Puff pastry and choux pastry are two examples of pastry that use only steam as their leavening agent, yet when prepared properly are superbly airy and flaky. The key is to ensure that the dough captures the steam. With puff pastry, this is done by incorporating butter into the dough and then rolling it into book folds.


Besides, what is the leavener in puff pastry?

& turns gives the dough 2,187 layers! Puff pastry contains no rising agent but steam from moisture and air expanding in the heat of a hot oven, rising to about 8-times its original height; that is, a quarter-inch thickness of puff pastry dough will blow up to 2 inches high!

Beside above, what are the 5 types of leavening agents?
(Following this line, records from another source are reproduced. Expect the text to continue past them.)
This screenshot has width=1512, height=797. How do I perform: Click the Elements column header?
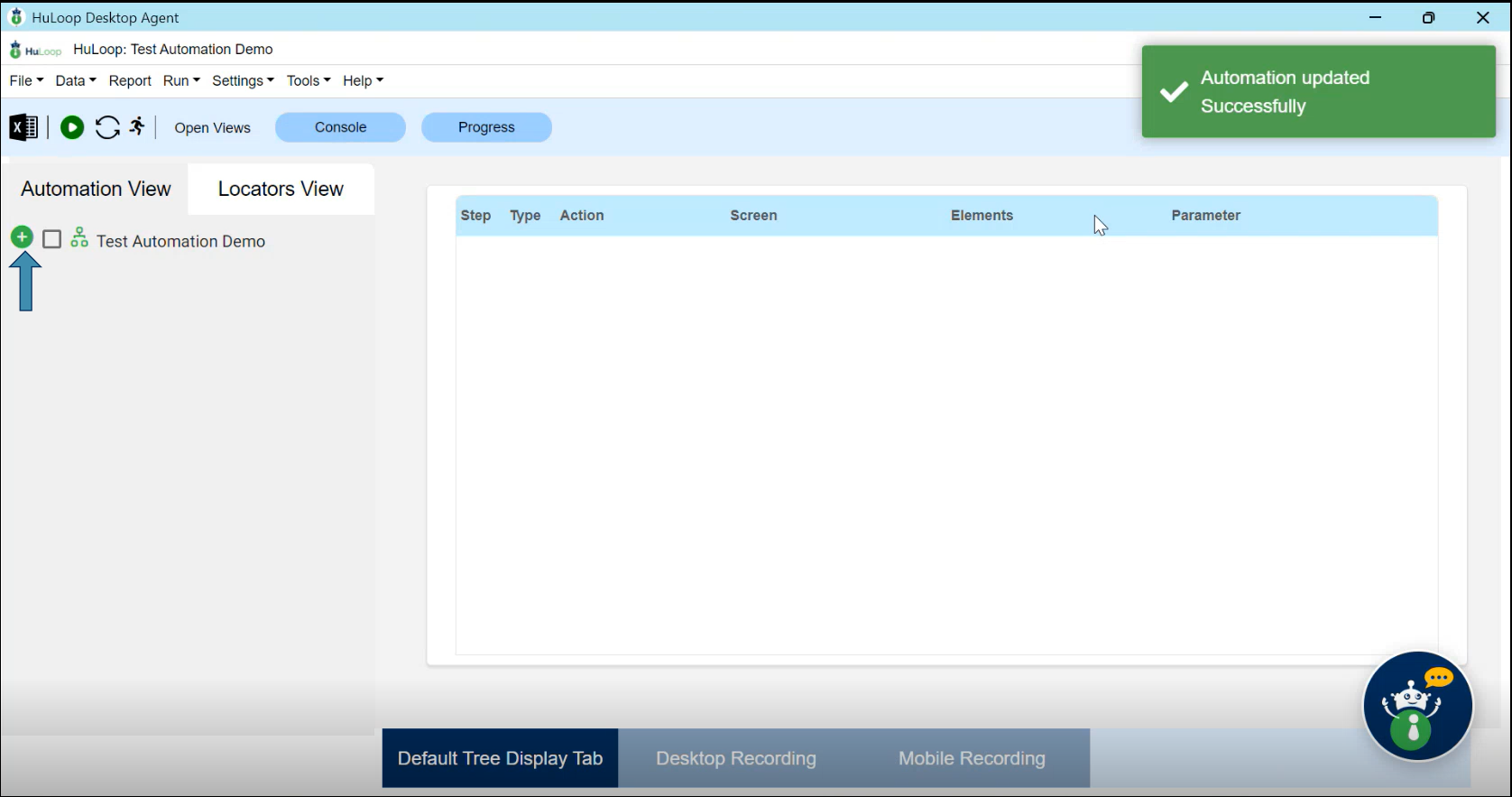pos(982,216)
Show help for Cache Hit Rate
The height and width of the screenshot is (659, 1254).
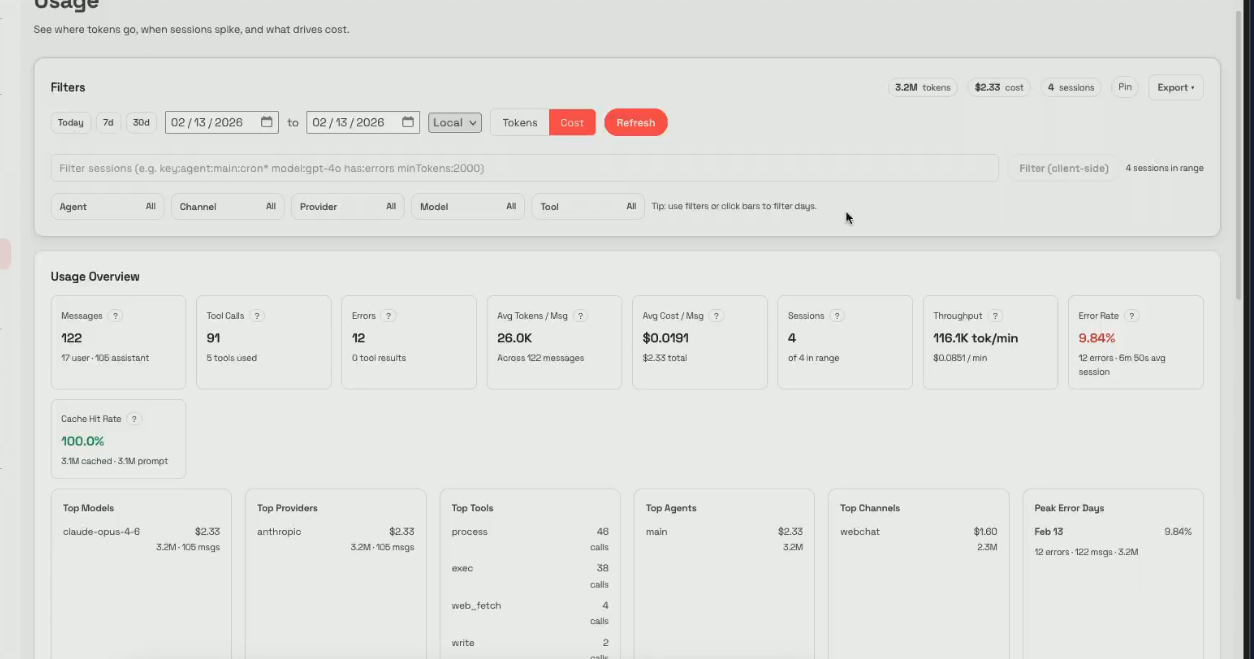click(135, 419)
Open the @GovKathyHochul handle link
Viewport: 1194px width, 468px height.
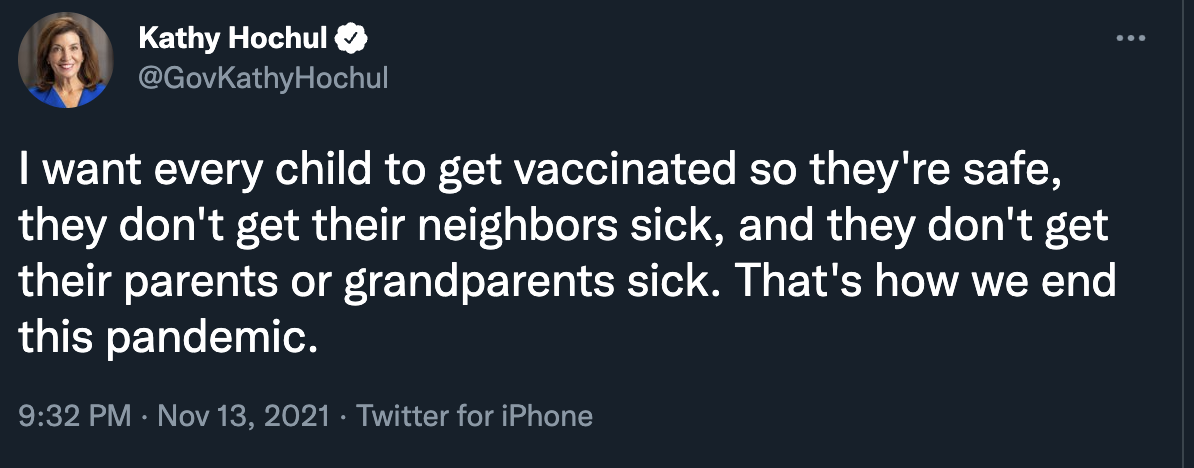(x=262, y=77)
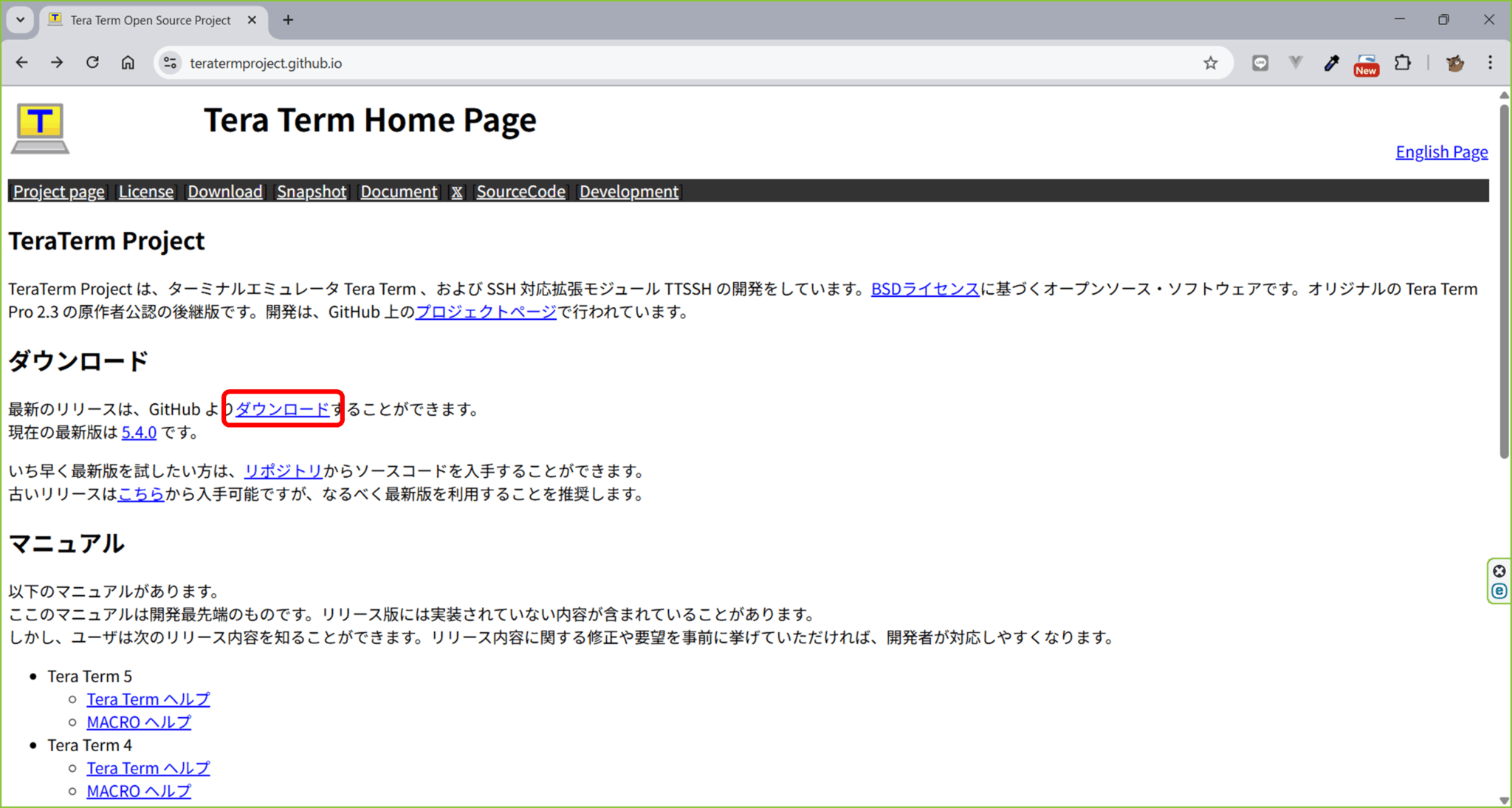Follow the English Page link
Image resolution: width=1512 pixels, height=808 pixels.
[1441, 151]
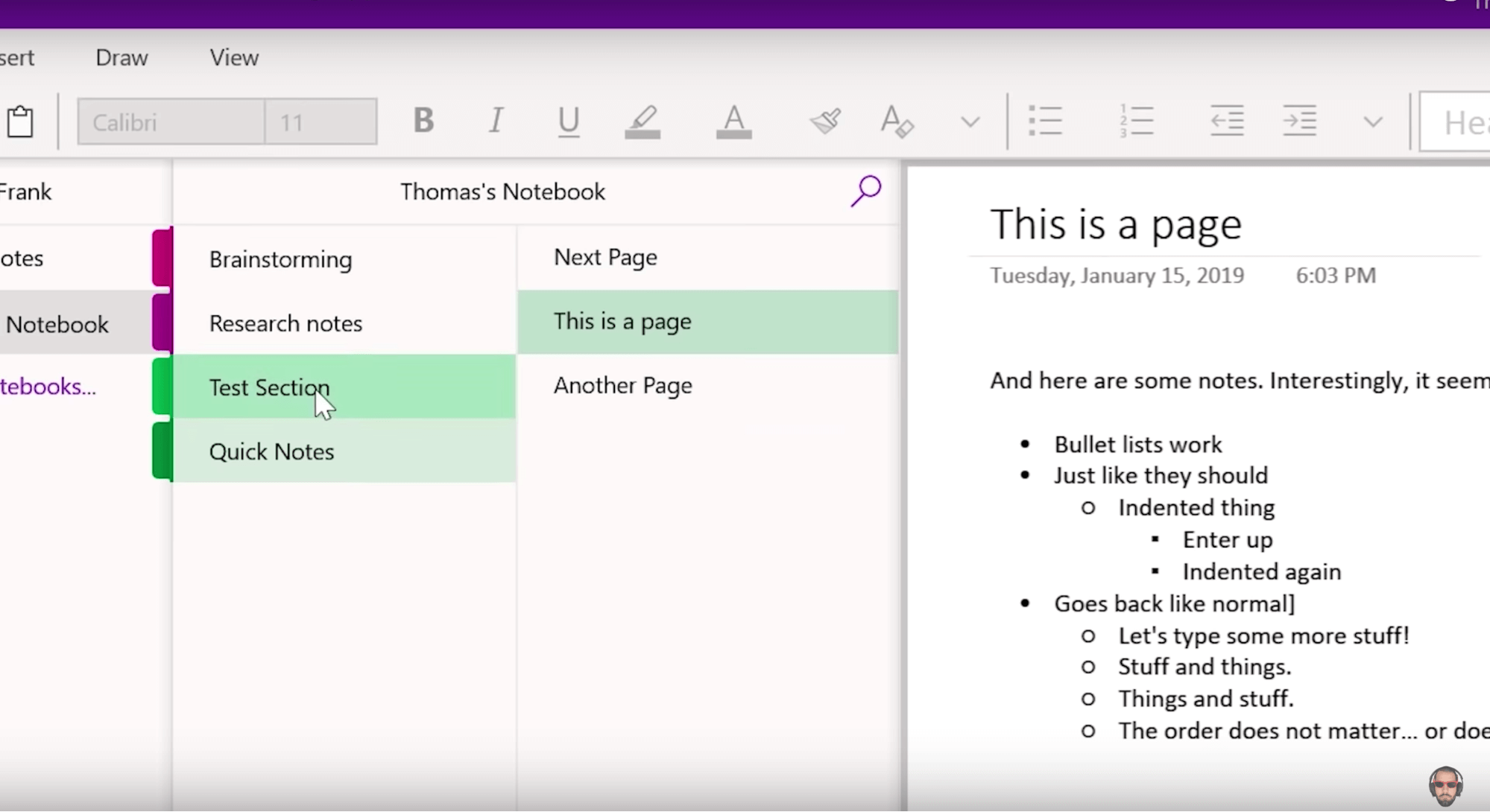This screenshot has width=1490, height=812.
Task: Click the font name Calibri dropdown
Action: (172, 121)
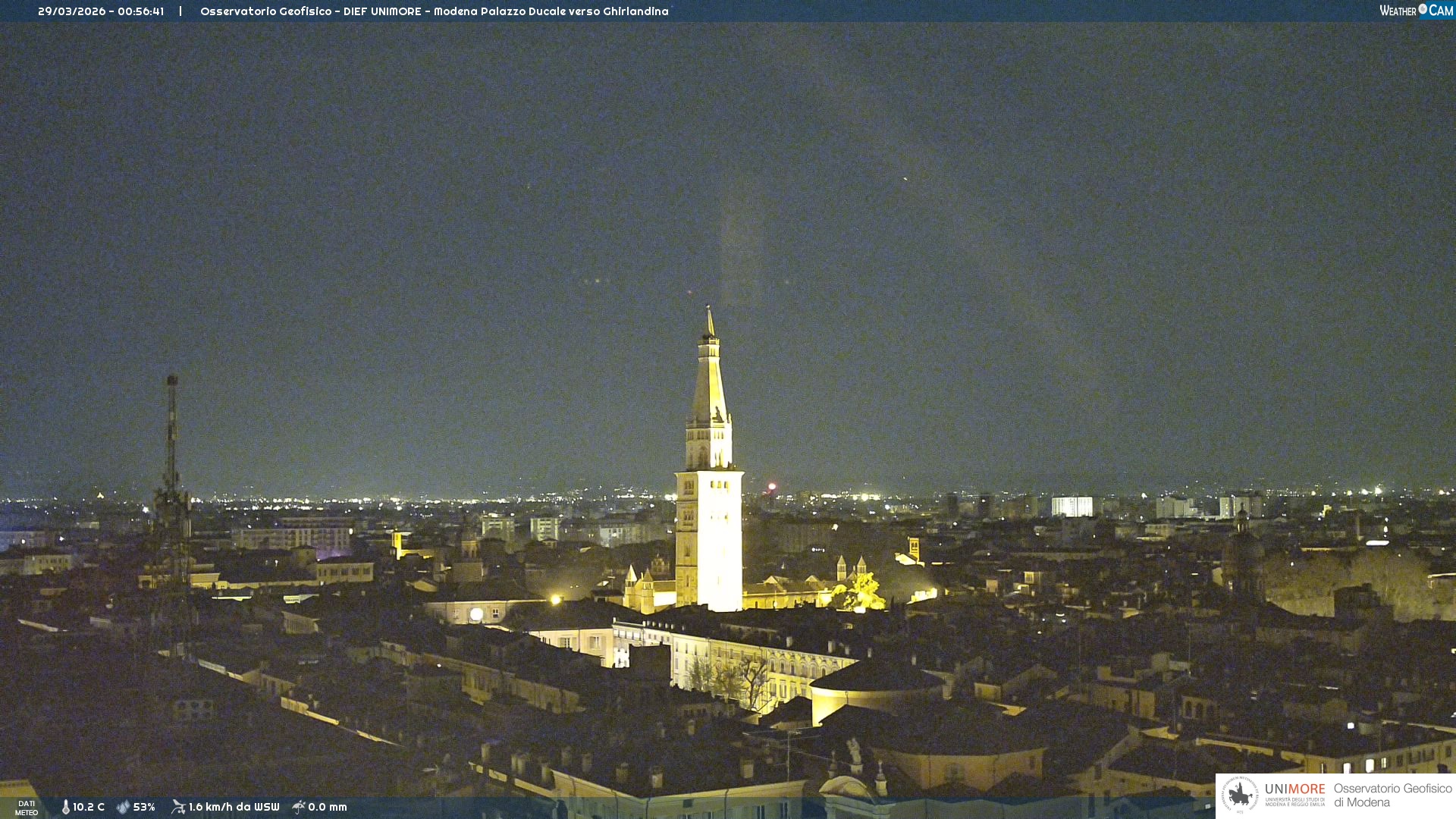Click the 1.6 km/h da WSW wind reading

click(x=234, y=807)
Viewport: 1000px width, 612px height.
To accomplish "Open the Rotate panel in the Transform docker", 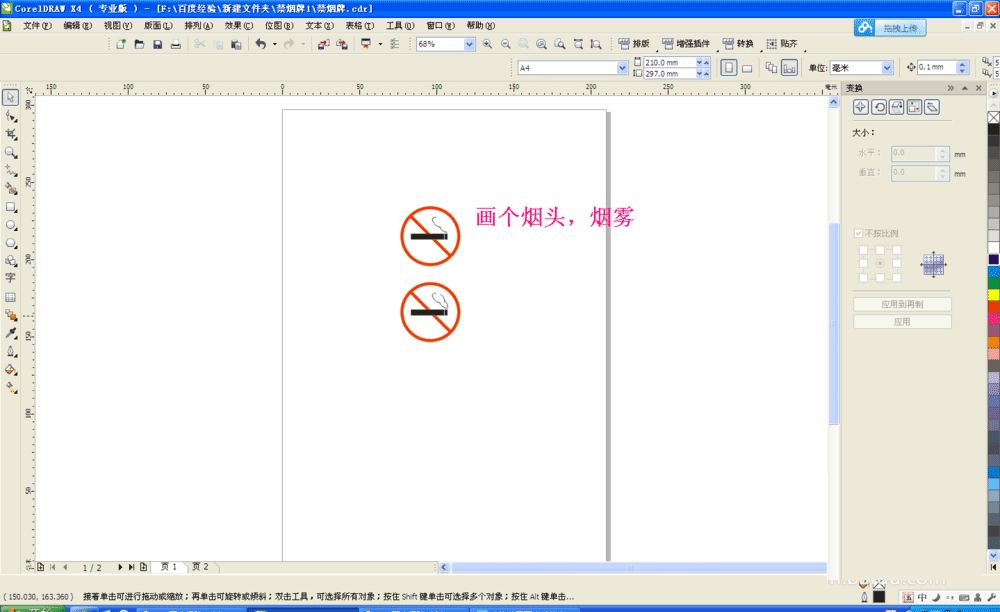I will coord(880,106).
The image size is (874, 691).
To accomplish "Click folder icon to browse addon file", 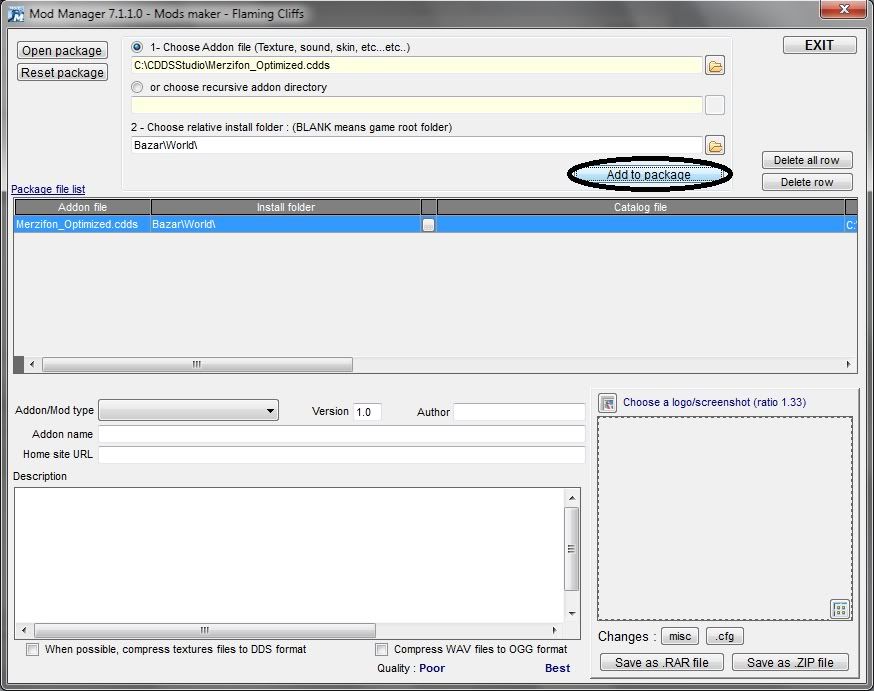I will 715,66.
Terms in this set (5)

  • Air. beating egg whites, sifting flour, beating batter.
  • Steam. baked at high temperatures, so that water turns to steam, as in cream puffs.
  • Baking Soda. a chemical levener that must be used with an acidic food, such as butter milk.
  • Baking Powder.
  • Yeast.

Correspondingly, what raising agent is used in puff pastry?

Steam acts as the raising agent in puff and flaky pastries. In choux pastry the raising agents are eggs plus steam. Baking powder and baking soda can be used to leaven.

What is considered a leavening agent?

Leavening agent, substance causing expansion of doughs and batters by the release of gases within such mixtures, producing baked products with porous structure. Such agents include air, steam, yeast, baking powder, and baking soda.